*EXERCISE:* Could you edit the entries from the first one through the line containing "pos(135,47)" so that "FAQ page" becomes "Help page", leaving everything else unchanged?

— START MATERIAL FOR THIS EXERCISE —

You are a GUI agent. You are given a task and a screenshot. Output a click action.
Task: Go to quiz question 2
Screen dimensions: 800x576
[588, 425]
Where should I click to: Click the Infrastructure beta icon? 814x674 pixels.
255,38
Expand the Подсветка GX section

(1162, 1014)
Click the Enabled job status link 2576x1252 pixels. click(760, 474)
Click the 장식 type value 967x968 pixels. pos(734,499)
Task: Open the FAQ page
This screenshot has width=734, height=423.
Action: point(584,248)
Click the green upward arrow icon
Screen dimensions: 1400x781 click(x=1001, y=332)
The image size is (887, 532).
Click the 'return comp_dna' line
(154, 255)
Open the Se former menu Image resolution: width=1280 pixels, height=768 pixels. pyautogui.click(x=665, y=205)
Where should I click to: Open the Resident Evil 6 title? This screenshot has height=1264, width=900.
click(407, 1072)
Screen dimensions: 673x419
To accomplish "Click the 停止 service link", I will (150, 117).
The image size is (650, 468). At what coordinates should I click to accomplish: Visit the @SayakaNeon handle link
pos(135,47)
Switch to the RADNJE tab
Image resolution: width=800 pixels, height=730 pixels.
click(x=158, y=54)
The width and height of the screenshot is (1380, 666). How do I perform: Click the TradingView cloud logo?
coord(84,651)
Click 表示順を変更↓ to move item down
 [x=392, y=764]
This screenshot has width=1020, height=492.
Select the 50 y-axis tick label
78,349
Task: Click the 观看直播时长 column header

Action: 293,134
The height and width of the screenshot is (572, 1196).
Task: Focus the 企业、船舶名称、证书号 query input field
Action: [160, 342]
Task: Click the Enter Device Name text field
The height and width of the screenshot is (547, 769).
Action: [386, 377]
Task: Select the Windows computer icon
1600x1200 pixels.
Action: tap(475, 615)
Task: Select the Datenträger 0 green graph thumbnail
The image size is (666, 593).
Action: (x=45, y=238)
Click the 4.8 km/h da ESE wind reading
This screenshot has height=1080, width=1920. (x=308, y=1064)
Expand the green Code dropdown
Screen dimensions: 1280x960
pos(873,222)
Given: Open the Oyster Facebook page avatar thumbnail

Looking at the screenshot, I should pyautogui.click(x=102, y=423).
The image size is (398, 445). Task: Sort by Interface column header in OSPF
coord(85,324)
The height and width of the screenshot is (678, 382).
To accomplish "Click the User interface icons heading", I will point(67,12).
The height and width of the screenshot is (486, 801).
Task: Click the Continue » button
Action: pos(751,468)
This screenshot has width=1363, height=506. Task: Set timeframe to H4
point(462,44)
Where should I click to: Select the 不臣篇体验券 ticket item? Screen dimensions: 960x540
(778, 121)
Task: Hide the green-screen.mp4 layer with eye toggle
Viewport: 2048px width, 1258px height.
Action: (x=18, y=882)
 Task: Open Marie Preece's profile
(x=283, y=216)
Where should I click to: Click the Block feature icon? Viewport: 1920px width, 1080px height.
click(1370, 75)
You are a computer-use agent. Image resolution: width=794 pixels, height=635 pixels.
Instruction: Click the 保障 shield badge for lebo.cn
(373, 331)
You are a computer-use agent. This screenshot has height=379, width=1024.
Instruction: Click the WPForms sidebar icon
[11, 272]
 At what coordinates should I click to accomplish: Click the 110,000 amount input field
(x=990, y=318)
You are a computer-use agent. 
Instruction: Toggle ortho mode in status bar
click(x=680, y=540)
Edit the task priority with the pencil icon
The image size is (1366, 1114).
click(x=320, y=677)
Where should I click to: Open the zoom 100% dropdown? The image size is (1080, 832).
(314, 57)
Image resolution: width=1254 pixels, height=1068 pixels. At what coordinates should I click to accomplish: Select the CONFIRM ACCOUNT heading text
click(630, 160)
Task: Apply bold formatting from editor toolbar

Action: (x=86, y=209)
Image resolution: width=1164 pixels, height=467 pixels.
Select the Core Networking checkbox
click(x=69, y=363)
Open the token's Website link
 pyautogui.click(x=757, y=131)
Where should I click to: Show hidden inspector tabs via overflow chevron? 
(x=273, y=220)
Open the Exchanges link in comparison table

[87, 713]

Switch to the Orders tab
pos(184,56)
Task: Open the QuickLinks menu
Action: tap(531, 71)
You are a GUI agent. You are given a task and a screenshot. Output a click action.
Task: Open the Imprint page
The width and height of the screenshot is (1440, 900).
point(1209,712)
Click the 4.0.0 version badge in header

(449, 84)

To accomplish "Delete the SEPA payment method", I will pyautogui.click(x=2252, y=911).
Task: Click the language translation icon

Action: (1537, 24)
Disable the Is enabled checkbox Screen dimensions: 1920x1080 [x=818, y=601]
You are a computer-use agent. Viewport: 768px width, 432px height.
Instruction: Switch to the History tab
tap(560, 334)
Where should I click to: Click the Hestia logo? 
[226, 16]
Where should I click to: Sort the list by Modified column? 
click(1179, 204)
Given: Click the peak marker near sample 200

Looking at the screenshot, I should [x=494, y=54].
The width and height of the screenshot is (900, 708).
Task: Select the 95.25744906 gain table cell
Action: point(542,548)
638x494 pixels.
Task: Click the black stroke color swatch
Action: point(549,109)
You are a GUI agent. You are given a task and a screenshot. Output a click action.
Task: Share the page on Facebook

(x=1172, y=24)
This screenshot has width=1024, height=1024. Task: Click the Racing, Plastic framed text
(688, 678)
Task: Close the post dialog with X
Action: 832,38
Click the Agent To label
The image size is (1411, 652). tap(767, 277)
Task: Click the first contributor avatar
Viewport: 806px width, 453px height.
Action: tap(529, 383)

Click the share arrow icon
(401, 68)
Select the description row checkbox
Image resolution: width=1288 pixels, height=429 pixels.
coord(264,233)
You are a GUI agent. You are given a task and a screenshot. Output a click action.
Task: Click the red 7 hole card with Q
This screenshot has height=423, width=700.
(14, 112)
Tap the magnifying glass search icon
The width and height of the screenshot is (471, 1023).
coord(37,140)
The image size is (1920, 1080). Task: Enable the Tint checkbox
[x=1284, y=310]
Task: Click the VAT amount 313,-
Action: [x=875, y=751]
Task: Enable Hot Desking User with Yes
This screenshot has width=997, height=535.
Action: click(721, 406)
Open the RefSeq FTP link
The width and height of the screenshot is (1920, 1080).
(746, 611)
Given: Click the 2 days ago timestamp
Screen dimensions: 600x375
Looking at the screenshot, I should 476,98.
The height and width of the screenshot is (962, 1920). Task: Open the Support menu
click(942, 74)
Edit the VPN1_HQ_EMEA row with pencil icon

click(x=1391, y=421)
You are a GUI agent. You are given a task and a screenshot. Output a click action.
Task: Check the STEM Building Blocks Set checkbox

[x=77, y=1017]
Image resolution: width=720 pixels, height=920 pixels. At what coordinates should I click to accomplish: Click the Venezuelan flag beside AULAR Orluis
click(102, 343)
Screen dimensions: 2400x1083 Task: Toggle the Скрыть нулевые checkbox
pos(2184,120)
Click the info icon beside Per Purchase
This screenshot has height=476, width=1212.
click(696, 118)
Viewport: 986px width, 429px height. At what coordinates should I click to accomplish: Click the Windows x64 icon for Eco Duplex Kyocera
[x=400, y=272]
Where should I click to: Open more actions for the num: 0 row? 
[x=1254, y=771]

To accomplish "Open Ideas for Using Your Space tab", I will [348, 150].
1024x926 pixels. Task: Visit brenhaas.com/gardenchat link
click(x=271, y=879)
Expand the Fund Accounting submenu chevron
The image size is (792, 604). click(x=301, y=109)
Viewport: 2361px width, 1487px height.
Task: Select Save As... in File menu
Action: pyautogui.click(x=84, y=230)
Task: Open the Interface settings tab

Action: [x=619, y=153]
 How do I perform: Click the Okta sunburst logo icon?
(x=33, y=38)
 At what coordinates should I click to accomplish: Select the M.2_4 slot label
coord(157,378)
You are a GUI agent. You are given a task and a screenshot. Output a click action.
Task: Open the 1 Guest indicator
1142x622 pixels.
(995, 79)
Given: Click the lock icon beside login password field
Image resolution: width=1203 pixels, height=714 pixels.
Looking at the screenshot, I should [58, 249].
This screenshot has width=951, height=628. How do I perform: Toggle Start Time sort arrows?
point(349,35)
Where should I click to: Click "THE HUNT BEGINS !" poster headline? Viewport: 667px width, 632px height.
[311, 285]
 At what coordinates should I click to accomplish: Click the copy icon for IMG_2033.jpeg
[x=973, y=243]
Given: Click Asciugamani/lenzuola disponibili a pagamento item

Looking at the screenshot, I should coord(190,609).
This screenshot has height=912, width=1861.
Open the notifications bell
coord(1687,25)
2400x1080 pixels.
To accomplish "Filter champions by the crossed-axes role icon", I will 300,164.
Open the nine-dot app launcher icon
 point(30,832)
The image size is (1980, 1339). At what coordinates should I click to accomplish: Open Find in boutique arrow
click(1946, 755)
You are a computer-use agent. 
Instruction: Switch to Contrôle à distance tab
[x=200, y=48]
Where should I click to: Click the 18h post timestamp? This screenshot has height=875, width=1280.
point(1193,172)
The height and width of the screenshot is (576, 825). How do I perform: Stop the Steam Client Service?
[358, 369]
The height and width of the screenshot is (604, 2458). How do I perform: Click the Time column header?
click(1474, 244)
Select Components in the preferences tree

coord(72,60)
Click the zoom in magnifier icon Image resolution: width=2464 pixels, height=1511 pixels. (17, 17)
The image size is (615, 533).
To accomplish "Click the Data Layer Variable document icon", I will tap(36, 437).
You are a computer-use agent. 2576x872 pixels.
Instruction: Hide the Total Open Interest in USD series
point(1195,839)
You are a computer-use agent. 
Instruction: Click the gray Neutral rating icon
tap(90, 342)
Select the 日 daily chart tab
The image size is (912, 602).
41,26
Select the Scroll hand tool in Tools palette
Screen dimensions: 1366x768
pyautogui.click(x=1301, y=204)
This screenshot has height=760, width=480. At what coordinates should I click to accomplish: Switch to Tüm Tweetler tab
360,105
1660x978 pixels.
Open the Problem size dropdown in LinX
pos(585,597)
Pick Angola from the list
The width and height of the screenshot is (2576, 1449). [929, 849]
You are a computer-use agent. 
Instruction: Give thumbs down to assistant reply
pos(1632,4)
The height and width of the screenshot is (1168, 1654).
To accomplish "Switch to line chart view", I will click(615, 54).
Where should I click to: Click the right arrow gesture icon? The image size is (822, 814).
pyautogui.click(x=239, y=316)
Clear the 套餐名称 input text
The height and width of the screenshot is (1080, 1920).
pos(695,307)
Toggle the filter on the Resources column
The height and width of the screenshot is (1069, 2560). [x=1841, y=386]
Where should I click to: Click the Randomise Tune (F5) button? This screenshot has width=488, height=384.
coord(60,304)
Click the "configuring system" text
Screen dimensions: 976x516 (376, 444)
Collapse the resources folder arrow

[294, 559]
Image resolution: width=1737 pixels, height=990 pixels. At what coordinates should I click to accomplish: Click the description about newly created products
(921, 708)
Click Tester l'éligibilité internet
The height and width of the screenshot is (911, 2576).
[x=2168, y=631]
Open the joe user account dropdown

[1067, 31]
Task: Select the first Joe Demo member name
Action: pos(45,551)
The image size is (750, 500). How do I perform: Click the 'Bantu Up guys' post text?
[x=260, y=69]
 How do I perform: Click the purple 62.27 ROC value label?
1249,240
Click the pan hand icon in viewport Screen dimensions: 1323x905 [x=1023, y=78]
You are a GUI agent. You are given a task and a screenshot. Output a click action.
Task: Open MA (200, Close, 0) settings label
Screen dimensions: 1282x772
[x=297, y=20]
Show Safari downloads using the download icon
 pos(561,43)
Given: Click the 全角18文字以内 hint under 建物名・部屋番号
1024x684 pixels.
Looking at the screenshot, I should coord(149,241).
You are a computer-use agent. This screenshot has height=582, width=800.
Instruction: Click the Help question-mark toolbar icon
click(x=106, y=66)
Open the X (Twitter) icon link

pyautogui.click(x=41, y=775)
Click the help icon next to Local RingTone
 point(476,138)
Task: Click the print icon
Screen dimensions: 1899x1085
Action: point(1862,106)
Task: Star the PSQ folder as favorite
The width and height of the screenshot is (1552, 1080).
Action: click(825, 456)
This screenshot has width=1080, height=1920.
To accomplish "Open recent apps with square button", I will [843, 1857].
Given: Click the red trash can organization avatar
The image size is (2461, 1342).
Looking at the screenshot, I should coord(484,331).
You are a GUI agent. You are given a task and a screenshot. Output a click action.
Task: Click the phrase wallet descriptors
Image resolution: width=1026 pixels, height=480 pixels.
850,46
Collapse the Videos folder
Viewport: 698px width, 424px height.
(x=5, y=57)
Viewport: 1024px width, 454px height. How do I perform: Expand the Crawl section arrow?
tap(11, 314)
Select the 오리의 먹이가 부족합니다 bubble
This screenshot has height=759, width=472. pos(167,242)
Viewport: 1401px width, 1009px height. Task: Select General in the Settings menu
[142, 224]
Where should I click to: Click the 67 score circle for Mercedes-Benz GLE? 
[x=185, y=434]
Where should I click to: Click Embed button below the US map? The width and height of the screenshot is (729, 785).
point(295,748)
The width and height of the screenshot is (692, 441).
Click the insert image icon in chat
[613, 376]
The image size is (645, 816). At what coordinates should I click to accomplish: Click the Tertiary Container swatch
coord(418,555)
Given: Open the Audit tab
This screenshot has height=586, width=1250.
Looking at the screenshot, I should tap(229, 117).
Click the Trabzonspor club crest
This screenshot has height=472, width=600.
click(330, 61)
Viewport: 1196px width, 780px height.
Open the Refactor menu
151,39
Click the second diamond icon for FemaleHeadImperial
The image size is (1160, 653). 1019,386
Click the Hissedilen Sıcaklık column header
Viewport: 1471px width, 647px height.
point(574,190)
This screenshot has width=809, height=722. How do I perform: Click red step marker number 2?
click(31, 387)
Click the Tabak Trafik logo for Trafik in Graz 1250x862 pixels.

— END MATERIAL FOR THIS EXERCISE —

*EXERCISE SOLUTION:*
You are a GUI agent. You are given a task and a screenshot. Output a click action.
Task: Go to quiz question 2
Screen dimensions: 800x576
[588, 425]
Where should I click to: Click the Infrastructure beta icon? 814x674 pixels.
255,38
Expand the Подсветка GX section

(1162, 1014)
Click the Enabled job status link 2576x1252 pixels. click(760, 474)
Click the 장식 type value 967x968 pixels. pos(734,499)
Task: Open the Help page
This screenshot has width=734, height=423.
Action: point(584,248)
Click the green upward arrow icon
Screen dimensions: 1400x781 click(x=1001, y=332)
The image size is (887, 532).
Click the 'return comp_dna' line
(154, 255)
Open the Se former menu Image resolution: width=1280 pixels, height=768 pixels. pyautogui.click(x=665, y=205)
Where should I click to: Open the Resident Evil 6 title? This screenshot has height=1264, width=900.
click(407, 1072)
Screen dimensions: 673x419
To accomplish "Click the 停止 service link", I will (150, 117).
The image size is (650, 468). At what coordinates should I click to accomplish: Visit the @SayakaNeon handle link
pos(135,47)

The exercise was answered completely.